=== Task requirements ===
Count the lines of data below that include "computer". Provide only the number.

=== Dataset content ===
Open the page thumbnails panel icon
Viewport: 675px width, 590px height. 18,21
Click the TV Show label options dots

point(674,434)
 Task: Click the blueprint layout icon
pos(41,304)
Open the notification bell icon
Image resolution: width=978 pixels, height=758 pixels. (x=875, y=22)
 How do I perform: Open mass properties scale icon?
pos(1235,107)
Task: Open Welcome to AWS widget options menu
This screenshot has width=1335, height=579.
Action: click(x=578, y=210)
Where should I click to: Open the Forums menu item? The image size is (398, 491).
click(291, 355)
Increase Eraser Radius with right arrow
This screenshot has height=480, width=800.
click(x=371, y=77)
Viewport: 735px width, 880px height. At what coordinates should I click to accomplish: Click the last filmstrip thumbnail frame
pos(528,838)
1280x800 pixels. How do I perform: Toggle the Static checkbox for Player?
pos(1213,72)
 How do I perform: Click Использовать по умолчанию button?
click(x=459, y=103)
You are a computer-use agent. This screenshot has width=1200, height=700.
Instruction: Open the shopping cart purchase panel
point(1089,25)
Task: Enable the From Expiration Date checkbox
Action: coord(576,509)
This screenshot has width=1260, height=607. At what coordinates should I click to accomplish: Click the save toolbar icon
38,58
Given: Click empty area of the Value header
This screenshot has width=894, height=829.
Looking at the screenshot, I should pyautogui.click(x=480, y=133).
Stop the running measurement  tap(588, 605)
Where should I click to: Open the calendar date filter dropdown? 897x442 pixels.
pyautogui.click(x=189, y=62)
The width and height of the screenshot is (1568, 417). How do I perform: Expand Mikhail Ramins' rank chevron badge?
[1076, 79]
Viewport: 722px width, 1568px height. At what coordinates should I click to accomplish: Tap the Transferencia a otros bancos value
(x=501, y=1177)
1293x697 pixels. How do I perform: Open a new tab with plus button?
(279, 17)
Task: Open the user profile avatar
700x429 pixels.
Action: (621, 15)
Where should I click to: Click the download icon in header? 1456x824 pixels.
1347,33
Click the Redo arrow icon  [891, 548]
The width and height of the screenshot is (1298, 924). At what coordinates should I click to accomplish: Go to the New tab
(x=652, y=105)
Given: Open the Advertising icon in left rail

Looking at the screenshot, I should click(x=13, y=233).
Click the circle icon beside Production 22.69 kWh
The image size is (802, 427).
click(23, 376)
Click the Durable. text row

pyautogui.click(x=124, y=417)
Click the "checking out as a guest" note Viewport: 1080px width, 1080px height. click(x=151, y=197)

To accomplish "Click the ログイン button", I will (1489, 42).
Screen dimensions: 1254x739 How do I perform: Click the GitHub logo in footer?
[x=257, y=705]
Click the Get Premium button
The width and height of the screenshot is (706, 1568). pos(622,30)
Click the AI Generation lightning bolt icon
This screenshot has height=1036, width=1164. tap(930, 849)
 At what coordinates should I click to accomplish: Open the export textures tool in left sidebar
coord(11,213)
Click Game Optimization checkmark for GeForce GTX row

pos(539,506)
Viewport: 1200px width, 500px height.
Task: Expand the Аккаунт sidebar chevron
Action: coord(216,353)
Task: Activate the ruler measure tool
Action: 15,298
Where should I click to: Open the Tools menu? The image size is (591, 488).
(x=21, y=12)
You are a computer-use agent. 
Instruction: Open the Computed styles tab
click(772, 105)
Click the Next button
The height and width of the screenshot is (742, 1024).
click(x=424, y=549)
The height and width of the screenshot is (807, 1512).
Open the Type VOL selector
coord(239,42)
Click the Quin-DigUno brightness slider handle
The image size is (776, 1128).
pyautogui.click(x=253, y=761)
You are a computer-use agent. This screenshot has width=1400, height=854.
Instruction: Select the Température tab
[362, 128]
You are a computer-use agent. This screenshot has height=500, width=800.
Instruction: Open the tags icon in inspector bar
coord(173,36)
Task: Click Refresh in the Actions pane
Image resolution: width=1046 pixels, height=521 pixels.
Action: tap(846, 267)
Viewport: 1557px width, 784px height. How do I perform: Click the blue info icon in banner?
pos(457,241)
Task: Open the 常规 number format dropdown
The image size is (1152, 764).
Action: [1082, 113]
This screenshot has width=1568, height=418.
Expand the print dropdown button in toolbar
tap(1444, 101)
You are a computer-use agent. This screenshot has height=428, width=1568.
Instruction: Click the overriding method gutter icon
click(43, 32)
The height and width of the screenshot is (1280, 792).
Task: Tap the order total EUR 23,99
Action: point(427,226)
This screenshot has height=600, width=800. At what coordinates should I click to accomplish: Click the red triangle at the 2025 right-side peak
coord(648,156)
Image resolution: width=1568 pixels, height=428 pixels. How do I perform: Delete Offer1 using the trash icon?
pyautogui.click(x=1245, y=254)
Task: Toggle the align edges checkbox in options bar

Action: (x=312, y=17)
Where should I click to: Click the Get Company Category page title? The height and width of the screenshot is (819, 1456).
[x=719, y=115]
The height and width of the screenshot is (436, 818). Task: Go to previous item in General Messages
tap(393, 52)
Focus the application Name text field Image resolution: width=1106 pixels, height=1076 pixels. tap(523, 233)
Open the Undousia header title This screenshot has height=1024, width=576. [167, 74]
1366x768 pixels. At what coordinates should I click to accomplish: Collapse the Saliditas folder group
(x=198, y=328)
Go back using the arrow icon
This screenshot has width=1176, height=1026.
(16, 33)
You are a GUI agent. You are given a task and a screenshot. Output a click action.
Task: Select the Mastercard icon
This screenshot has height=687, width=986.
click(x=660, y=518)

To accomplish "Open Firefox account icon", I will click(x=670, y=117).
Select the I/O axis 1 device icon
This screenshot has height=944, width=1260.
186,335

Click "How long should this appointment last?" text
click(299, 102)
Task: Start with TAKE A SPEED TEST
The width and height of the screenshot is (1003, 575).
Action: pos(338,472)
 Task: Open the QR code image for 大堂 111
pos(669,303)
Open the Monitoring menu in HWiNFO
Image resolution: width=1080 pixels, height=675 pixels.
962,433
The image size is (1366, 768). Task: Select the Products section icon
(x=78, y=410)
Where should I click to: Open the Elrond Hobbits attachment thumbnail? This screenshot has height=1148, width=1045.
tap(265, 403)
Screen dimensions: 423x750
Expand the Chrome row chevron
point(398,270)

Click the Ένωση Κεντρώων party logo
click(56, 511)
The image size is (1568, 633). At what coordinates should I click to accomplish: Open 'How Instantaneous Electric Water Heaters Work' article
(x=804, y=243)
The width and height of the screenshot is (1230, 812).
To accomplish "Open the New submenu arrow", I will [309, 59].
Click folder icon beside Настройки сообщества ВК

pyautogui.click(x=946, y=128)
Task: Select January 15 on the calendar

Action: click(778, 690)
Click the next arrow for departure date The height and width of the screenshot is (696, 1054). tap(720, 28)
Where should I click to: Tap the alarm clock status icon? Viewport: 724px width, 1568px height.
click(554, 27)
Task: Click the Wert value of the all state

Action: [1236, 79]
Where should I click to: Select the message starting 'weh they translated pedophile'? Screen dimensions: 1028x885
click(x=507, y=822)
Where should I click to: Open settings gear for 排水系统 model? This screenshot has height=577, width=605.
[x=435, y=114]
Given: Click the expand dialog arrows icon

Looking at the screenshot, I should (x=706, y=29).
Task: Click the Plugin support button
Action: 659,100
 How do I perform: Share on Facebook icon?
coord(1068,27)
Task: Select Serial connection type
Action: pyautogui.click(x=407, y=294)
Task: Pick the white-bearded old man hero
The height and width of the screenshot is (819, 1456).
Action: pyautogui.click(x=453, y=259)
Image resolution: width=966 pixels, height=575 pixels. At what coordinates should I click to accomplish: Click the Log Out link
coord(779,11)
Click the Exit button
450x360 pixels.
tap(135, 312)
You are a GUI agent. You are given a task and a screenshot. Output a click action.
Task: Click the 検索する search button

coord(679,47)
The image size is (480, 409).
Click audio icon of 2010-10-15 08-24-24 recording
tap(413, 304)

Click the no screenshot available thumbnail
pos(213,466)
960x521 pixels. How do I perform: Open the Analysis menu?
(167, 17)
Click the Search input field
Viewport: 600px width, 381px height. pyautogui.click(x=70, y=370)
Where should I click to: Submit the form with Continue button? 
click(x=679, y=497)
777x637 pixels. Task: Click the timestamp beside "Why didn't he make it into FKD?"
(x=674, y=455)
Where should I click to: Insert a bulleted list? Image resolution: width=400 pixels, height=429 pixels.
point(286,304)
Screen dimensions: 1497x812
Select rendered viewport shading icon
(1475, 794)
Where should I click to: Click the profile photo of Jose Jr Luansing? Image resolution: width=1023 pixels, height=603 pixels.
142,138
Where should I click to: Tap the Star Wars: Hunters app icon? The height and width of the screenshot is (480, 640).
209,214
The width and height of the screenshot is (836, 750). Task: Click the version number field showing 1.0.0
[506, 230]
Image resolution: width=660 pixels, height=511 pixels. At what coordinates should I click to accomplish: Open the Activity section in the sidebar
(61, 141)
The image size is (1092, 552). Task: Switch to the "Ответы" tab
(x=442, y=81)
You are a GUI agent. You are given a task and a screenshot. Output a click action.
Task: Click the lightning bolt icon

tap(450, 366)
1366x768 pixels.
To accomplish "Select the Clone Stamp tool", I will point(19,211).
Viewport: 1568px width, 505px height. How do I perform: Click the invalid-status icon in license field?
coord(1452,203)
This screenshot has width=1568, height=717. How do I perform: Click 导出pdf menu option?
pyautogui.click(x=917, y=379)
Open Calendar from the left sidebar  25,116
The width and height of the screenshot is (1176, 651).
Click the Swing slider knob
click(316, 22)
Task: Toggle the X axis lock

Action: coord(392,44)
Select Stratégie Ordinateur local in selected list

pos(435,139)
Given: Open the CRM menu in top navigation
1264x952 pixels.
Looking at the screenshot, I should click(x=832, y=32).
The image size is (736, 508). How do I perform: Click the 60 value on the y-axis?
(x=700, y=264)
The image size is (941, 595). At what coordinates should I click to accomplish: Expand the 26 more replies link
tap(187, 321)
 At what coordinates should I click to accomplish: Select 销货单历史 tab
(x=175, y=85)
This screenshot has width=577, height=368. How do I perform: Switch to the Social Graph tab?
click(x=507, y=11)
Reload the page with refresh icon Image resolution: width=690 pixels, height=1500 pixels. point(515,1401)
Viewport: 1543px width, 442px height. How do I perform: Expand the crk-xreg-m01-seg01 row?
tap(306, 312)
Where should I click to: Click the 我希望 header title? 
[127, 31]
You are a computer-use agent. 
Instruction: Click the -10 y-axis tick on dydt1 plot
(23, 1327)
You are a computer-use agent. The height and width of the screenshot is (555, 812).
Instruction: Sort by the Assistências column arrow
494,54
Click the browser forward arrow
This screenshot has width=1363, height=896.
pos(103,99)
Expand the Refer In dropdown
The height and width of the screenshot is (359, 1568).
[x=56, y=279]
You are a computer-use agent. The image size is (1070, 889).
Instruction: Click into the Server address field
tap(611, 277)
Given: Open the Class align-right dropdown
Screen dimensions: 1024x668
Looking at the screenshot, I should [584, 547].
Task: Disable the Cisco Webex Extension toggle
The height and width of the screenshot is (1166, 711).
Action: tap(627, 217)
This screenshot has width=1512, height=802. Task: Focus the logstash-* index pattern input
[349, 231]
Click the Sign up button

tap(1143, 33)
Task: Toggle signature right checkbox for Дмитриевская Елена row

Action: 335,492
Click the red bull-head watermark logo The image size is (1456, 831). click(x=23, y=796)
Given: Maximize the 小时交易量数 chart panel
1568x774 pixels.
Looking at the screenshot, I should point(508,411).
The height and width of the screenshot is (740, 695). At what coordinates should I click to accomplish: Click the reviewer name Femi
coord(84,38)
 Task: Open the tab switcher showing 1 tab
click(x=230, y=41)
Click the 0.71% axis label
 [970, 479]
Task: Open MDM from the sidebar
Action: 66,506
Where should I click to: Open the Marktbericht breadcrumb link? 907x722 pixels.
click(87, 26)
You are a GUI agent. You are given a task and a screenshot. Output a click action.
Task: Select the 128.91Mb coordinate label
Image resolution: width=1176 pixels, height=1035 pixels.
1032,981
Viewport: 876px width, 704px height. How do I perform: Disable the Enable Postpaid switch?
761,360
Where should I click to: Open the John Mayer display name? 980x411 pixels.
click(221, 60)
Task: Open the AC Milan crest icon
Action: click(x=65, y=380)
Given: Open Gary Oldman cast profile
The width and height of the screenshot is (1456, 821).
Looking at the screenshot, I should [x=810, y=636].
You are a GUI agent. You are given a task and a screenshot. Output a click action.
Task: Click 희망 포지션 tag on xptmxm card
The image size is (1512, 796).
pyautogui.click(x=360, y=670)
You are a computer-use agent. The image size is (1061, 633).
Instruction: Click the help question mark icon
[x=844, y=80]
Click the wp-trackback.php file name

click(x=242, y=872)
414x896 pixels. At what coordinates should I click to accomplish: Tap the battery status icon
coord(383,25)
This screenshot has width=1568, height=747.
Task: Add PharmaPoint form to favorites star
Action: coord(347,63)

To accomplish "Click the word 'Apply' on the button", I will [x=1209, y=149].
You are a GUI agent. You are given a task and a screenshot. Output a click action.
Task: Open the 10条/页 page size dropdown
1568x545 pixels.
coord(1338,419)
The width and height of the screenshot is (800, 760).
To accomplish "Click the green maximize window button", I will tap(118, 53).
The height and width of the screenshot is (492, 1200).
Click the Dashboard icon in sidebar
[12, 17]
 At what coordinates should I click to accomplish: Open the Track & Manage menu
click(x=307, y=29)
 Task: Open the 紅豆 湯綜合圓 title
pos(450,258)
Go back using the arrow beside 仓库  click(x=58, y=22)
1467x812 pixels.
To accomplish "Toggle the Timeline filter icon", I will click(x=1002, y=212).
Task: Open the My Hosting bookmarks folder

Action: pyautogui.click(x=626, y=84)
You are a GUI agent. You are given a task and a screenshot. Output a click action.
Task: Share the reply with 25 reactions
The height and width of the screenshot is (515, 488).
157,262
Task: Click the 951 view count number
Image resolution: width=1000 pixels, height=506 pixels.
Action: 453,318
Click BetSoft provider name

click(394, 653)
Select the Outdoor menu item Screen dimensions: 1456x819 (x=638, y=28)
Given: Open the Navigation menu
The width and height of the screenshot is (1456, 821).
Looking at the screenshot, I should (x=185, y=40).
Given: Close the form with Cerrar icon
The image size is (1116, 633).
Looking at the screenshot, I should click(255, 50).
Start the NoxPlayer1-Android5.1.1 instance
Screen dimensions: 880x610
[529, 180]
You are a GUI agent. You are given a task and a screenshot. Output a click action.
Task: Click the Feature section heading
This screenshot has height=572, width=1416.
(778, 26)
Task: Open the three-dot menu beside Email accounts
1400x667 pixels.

=== Solution for this exercise ===
9